◆ Tasks for this exercise:
[1] According to the blog post on building toward computer use with Anthropic, how many input tokens can Anthropic's models take?
[2] In two sentences, summarize the blog post on building toward computer use with Anthropic.
[3] Continue the blog post on building toward computer use with Anthropic from the point where it stops.

Building Towards Computer Use with Anthropic

In my last blog post, I wrote about how AI agents function. Essentially, they are groups of LLMs whose outputs become each other's inputs in a manner that enables the solution of tasks; individual LLMs can also serve as individual agents that utilize tools (such as computer apps or functions in code) to complete tasks. For example, AI agents can be used to perform tasks on computers that we would normally associate with developers or human workers such as writing code or working with software applications. DeepLearning.AI's recent short course on Building Towards Computer Use with Antrophic provides a window into those possibilities; I am using this blog post for taking notes.

Introduction:

Anthropic uses LLMs to initiate mouse-clicks and keystrokes in agentic workflows to accomplish computer tasks. Anthropic provides API for agents. Anthropic's models take 200,000 input tokens or 500 pages of text which enables long form prompts and memory-caching in prompts. Loosely, one might analogize this to having 500 pages worth of notes for a human worker to utilize in the problem solving process (en tandem with the stored reservoir of knowledge in their brain); pushing the analogy further, those notes would be utilized for tracking and coordinating group work in the context of agentic workflows.

◆ Information supplied:
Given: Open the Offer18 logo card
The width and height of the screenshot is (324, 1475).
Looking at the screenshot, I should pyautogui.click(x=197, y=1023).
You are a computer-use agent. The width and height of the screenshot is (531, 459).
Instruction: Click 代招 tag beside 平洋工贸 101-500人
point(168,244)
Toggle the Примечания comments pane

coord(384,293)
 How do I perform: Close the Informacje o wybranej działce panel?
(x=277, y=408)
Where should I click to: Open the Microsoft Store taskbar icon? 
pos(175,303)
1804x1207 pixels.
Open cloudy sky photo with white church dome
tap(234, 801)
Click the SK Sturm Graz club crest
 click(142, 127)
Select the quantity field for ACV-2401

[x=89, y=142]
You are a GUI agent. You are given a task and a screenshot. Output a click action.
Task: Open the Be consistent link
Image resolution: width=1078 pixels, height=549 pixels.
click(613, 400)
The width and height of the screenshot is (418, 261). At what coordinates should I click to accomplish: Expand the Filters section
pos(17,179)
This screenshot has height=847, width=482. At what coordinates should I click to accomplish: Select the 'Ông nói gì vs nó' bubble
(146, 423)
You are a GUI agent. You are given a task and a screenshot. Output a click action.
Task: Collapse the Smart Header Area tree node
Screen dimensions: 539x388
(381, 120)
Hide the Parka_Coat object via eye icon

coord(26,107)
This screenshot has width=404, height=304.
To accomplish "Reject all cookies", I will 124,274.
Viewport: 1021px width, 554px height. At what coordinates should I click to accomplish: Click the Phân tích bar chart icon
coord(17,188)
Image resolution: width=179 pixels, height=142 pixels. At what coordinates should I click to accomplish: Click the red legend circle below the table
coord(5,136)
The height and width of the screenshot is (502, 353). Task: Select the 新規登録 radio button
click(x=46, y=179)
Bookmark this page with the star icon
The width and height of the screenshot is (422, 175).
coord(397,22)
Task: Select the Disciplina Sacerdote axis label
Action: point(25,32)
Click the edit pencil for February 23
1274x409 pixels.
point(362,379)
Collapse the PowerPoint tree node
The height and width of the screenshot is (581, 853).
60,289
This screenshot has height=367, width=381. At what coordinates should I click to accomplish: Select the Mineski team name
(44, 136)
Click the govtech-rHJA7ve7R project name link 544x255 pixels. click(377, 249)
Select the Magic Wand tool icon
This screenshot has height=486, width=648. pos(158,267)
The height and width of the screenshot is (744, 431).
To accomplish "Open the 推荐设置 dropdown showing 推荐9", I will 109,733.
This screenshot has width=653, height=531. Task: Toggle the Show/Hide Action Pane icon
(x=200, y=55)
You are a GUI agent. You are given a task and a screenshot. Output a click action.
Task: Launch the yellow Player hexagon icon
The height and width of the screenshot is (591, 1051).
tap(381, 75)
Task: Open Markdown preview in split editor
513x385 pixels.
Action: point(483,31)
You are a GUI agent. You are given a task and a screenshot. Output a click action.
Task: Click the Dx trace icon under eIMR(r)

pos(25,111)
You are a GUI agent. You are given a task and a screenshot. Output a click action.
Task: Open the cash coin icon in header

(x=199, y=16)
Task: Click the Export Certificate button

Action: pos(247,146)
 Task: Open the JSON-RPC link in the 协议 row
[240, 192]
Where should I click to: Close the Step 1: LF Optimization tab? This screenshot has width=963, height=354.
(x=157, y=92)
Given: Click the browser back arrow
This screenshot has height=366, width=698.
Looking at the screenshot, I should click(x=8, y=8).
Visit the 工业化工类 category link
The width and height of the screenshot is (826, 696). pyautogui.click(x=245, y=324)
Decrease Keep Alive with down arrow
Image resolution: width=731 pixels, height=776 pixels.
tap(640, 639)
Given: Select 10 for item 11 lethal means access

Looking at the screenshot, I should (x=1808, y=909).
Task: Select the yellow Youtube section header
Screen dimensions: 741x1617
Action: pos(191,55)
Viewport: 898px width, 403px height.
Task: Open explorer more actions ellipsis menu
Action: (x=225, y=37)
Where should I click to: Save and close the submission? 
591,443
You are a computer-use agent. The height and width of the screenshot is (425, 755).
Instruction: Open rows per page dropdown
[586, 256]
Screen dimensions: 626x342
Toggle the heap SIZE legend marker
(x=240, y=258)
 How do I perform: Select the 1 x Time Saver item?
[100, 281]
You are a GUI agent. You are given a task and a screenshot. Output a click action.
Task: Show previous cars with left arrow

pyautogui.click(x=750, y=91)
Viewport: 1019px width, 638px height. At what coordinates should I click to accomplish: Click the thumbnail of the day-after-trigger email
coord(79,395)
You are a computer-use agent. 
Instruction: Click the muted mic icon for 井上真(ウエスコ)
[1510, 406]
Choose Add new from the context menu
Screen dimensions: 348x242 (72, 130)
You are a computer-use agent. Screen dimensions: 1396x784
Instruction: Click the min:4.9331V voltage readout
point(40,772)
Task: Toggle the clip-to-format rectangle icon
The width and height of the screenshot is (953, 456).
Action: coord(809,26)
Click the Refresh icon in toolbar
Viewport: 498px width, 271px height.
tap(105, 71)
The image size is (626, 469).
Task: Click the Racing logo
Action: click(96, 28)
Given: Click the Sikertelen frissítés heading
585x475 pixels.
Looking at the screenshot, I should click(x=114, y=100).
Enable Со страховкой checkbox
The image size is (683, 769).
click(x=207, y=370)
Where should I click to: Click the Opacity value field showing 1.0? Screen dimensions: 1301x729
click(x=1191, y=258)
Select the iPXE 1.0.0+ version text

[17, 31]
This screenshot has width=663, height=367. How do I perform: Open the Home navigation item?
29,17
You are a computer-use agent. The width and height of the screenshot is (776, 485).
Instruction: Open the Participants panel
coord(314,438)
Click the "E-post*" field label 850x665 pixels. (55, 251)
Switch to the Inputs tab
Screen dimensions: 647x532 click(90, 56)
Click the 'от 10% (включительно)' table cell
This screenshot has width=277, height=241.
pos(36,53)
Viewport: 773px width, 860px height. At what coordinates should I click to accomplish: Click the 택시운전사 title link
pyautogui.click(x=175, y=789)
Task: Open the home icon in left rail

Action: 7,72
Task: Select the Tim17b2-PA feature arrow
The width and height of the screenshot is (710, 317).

◆ Responses to the tasks:
[1] 200,000 input tokens, or about 500 pages of text.

[2] The author treats AI agents as groups of LLMs that feed each other's outputs as inputs, or as single LLMs using tools, to complete computer tasks. The post takes notes on DeepLearning.AI's short course on Anthropic, whose models use mouse-clicks and keystrokes in agentic workflows and accept 200,000 input tokens, enough for long prompts and memory-caching.

[3]
Overview:






Working with the API:
The notion of "role" is important as it tells the model how to frame and create its messages in an interactive manner linked to other agents or users.

Multimodal Requests:




The Claude model is multimodal, so it can be prompted by the user to assist with image data as well as text data.




Real World Prompting:



Everyday consumer use of LLMs like ChatGPT in the browser suggest LLMs can be prompted in a casual and loose manner. This can work for one-off use cases by consumers, but there is also a place for more systematic and scalable enterprise level prompting which involves much longer and structured prompts. For example, prompting an LLM to write meeting/call notes or summarizing sentiments of product reviews.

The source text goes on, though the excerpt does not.